Author :Ahmed White Release :2024-02-13 Genre :Business & Economics Kind :eBook Book Rating :286/5 ( reviews)
Download or read book Under the Iron Heel written by Ahmed White. This book was released on 2024-02-13. Available in PDF, EPUB and Kindle. Book excerpt: 2022 International Labor History Association Book of the Year A dramatic, deeply researched account of how legal repression and vigilantism brought down the Wobblies—and how the destruction of their union haunts us to this day. In 1917, the Industrial Workers of the World was rapidly gaining strength and members. Within a decade, this radical union was effectively destroyed, the victim of the most remarkable campaign of legal repression and vigilantism in American history. Under the Iron Heel is the first comprehensive account of this campaign. Founded in 1905, the IWW offered to the millions of workers aggrieved by industrial capitalism the promise of a better world. But its growth, coinciding with World War I and the Russian Revolution and driven by uncompromising militancy, was seen by powerful capitalists and government officials as an existential threat that had to be eliminated. In Under the Iron Heel, Ahmed White documents the torrent of legal persecution and extralegal, sometimes lethal violence that shattered the IWW. In so doing, he reveals the remarkable courage of those who faced this campaign, lays bare the origins of the profoundly unequal and conflicted nation we know today, and uncovers disturbing truths about the law, political repression, and the limits of free speech and association in class society.

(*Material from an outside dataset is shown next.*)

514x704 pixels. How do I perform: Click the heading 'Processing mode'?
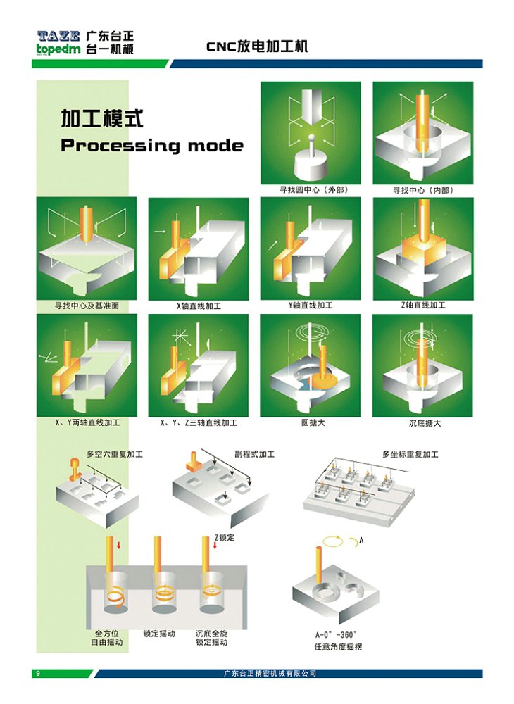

Download or read book Keep the Wretches in Order written by Dean Strang. This book was released on 2019-06-18. Available in PDF, EPUB and Kindle. Book excerpt: Before World War I, the government reaction to labor dissent had been local, ad hoc, and quasi-military. Sheriffs, mayors, or governors would deputize strikebreakers or call out the state militia, usually at the bidding of employers. When the United States entered the conflict in 1917, government and industry feared that strikes would endanger war production; a more coordinated, national strategy would be necessary. To prevent stoppages, the Department of Justice embarked on a sweeping new effort—replacing gunmen with lawyers. The department systematically targeted the nation’s most radical and innovative union, the Industrial Workers of the World, also known as the Wobblies, resulting in the largest mass trial in U.S. history. In the first legal history of this federal trial, Dean Strang shows how the case laid the groundwork for a fundamentally different strategy to stifle radical threats, and had a major role in shaping the modern Justice Department. As the trial unfolded, it became an exercise of raw force, raising serious questions about its legitimacy and revealing the fragility of a criminal justice system under great external pressure.
Author :Eric Thomas Chester Release :2020-08-24 Genre :History Kind :eBook Book Rating :700/5 ( reviews)
Download or read book Free Speech and the Suppression of Dissent During World War I written by Eric Thomas Chester. This book was released on 2020-08-24. Available in PDF, EPUB and Kindle. Book excerpt: A comprehensive history of the National Civil Liberties Bureau's role in the anti-war movement during the First World War World War I, given all the rousing “Over-There” songs and in-the-trenches films it inspired, was, at its outset, surprisingly unpopular with the American public. As opposition increased, Woodrow Wilson’s presidential administration became intent on stifling antiwar dissent. Wilson effectively silenced the National Civil Liberties Bureau, forerunner of the American Civil Liberties Union. Presidential candidate Eugene Debs was jailed, and Deb’s Socialist Party became a prime target of surveillance operations, both covert and overt. Drastic as these measures were, more draconian measures were to come. In his absorbing new book, Free Speech and the Suppression of Dissent During World War I, Eric Chester reveals that out of this turmoil came a heated public discussion on the theory of civil liberties – the basic freedoms that are, theoretically, untouchable by any of the three branches of the U.S. government. The famous “clear and present danger” argument of Supreme Court Justice Oliver Wendell Holmes, and the “balance of conflicting interest” theory of law professor Zechariah Chafee, for example, evolved to provide a rationale for courts to act as a limited restraint on autocratic actions of the government. But Chester goes further, to examine an alternative theory: civil liberties exist as absolute rights, rather than being dependent on the specific circumstances of each case. Over the years, the debate about the right to dissent has intensified and become more necessary. This fascinating book explains why, a century after the First World War – and in the era of Trump – we need to know about this.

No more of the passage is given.